▸ Work to complete
Copy each line below in which the string "chevron" occurs.

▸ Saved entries
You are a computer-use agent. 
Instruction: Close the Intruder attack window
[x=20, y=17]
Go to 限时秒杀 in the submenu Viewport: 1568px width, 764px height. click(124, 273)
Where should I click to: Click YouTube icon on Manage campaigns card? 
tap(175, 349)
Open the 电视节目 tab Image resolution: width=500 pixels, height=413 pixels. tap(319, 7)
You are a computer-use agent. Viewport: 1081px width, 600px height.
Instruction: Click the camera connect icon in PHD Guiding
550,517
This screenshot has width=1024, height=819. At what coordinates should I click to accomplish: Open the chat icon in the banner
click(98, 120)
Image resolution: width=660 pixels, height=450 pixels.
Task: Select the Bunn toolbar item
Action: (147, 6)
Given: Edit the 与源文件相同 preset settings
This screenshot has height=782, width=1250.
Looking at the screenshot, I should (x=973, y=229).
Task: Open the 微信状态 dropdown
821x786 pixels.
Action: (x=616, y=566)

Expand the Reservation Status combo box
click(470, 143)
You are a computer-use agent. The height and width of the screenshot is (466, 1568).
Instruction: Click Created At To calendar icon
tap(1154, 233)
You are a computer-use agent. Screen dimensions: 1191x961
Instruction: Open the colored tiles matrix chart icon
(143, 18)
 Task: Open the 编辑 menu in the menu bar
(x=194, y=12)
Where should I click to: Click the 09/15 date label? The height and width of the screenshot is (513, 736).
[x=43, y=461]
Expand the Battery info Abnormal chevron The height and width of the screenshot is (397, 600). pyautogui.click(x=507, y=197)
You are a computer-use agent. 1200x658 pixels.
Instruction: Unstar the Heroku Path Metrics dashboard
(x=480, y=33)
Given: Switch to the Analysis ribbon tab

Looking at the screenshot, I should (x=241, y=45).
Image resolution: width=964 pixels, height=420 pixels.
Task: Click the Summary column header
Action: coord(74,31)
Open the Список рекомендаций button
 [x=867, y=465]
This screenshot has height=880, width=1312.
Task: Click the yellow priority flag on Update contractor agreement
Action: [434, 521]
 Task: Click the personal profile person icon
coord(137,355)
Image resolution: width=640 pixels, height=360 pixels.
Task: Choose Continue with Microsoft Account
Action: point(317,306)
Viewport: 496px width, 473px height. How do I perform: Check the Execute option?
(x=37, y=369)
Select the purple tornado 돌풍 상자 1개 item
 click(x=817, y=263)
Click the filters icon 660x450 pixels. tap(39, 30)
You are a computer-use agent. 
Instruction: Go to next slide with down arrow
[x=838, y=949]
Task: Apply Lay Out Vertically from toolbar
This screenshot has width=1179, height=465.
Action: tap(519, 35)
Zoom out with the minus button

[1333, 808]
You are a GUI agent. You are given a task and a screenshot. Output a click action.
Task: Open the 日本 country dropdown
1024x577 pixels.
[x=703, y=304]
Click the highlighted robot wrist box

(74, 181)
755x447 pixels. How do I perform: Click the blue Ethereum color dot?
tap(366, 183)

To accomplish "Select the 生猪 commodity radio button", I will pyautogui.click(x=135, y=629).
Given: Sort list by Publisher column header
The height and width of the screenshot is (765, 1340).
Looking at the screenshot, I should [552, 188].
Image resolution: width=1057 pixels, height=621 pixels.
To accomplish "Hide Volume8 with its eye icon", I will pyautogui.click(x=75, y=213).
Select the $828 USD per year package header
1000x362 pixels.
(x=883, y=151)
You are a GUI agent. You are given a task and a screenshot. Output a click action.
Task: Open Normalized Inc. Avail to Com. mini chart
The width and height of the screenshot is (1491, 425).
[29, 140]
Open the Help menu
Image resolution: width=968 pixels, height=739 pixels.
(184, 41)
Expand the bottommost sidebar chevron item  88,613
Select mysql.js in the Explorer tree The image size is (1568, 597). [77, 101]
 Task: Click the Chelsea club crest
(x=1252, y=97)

▸ Result of this task
Expand the Battery info Abnormal chevron The height and width of the screenshot is (397, 600). pyautogui.click(x=507, y=197)
Expand the bottommost sidebar chevron item  88,613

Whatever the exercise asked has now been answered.